Building the System – Three Required Components

  1. A written Right to Disconnect policy. This defines what constitutes a work-related communication, what hours are considered out-of-hours for each role, what counts as a genuine emergency, and how disputes will be handled.
  2. Employment contracts that reflect reality. If certain roles genuinely require after-hours availability, that requirement needs to be documented in the employment contract with corresponding remuneration or allowance. A blanket expectation buried in culture rather than in contract is unenforceable and creates liability.
  3. Manager training. The policy is worthless if managers continue to send messages at 10 pm because that is when they do their thinking. Training must address both the legal standard and the practical question of how managers adjust their own communication habits.

The Talent Angle

Beyond compliance, this is a talent issue. Candidates and employees evaluate workplace culture partly through observable behaviours – and after-hours messaging is one of the most visible signals a business sends about how it treats people. SMEs competing for candidates who have options will increasingly be evaluated on whether their culture reflects stated boundaries between work and life.

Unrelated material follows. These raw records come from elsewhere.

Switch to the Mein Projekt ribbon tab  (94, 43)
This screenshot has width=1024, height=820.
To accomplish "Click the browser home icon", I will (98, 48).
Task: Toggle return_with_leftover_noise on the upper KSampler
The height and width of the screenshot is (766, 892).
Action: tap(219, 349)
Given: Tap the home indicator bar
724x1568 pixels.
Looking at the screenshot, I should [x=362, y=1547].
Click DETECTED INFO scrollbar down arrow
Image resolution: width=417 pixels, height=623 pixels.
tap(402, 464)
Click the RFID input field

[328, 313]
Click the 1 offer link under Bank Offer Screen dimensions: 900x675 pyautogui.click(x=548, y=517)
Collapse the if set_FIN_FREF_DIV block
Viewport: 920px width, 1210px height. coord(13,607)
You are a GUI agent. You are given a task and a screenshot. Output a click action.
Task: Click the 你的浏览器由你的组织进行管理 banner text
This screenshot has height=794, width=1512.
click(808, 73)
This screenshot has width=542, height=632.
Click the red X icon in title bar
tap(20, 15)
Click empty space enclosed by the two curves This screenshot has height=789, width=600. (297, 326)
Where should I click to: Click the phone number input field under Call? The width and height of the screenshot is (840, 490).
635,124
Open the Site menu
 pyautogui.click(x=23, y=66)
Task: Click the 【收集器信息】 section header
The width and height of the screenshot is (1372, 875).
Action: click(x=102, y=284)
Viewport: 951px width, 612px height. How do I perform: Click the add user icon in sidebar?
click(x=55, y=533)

Building a Right to Disconnect framework that is genuinely respected – not just documented on paper – is a differentiation point in talent attraction, not just a compliance requirement.

SOURCES

Fair Work Legislation Amendment (Closing Loopholes No. 2) Act 2024.

Fair Work Ombudsman, legislation changes page (fairwork.gov.au).

Prosper Law: “Employer Guide to Fair Work Changes from 1 July 2025.”

HR Leader: “Right to Disconnect – what businesses need to know,” January 2025.